UBIA of Qualified Property

Unadjusted Basis Immediately After Acquisition (UBIA) is the original cost of tangible property subject to depreciation that is used in the trade or business. The property must be held by the business at the end of the tax year and used in the production of QBI. The UBIA figure is the original basis of the property and is not reduced by any subsequent depreciation taken.

For Partnerships, an owner’s share of UBIA may be adjusted for certain basis adjustments. The PTE must accurately determine and allocate each owner’s share of the UBIA for each qualified trade or business.

Specified Service Trade or Business (SSTB) Status

The PTE must determine and report on Statement A whether the trade or business is an SSTB. An SSTB is generally a business involving the performance of services in fields such as health, law, accounting, consulting, or where the principal asset is the reputation or skill of employees or owners. This status is relevant because if the owner’s taxable income exceeds the top-end threshold, all QBI from an SSTB is disallowed for the deduction.

Reporting Requirements for Aggregated Trades or Businesses

A Pass-Through Entity may elect to aggregate multiple trades or businesses for QBI purposes. This aggregation allows the QBI, W-2 wages, and UBIA limitations to be applied to the combined group, potentially increasing the final deduction amount for the owners. Once the PTE makes this aggregation election, it is binding on the entity and its owners for all future tax years.

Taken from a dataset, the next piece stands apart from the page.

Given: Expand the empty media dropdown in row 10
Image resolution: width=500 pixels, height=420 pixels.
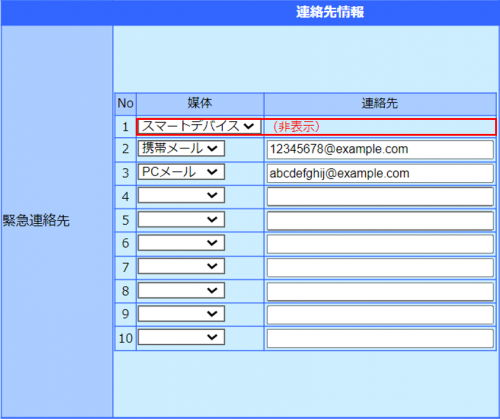Looking at the screenshot, I should coord(181,337).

To be validly aggregated, each trade or business must meet criteria, including common ownership of 50% or more for the majority of the tax year. Furthermore, none of the trades or businesses within the group can be an SSTB. The PTE must attach a disclosure statement to its return identifying the specific trades or businesses included in the aggregation, including their names and Employer Identification Numbers (EINs).

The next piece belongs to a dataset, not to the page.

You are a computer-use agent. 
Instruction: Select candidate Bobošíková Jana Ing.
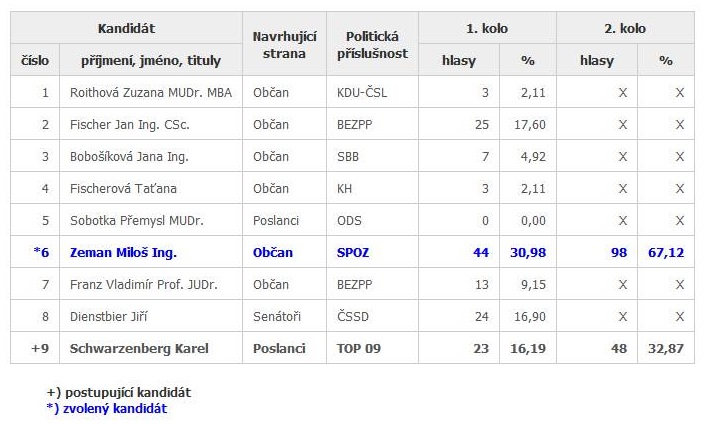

When a PTE chooses to aggregate, Statement A reporting reflects the combined totals for the aggregated group. The entity must compute and report single figures for the aggregated QBI, W-2 wages, and UBIA.

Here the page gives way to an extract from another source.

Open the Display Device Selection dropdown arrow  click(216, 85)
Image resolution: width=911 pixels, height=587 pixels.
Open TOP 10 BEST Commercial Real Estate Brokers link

Statement A must clearly indicate that the reported figures are from an aggregation and must list the names and EINs of the included businesses. This streamlined reporting simplifies the owner’s calculation, as the owner is bound by the PTE’s aggregation election. Failure to include the required disclosure statement may result in the IRS disaggregating the businesses.

Owner Utilization of Statement A Information for Deduction Calculation

The owner receives Statement A as an attachment to their Schedule K-1, providing their allocable share of QBI, W-2 wages, and UBIA for each qualified trade or business. The owner then transfers this information to either IRS Form 8995, Qualified Business Income Deduction Simplified Computation, or Form 8995-A, Qualified Business Income Deduction. Form 8995 is used if the owner’s taxable income is below the statutory threshold, while Form 8995-A is required if the income exceeds that threshold.

The owner must first combine the QBI, W-2 wages, and UBIA from all sources, including those reported on Statement A, other PTEs, and any sole proprietorships. For 2024, the simplified Form 8995 is used if taxable income is $191,950 or less for single filers, or $383,900 or less for married filing jointly. If the owner’s taxable income exceeds these amounts, the complex limitations kick in, and Form 8995-A is mandatory.

The final calculation begins by determining 20% of the combined QBI. If the owner’s income is above the threshold, this initial 20% QBI figure is limited by the greater of two amounts. These limits are based on 50% of the owner’s allocable share of W-2 wages, or the sum of 25% of W-2 wages plus 2.5% of the allocable UBIA of qualified property.

The owner’s final QBI deduction is the lesser of the calculated QBI component or 20% of the taxpayer’s total taxable income, calculated before the QBI deduction. The SSTB status reported on Statement A is applied as an additional limitation, where QBI from an SSTB is phased out above the lower income threshold and entirely disallowed above the upper threshold. The owner must attach the completed Form 8995 or 8995-A to their individual Form 1040.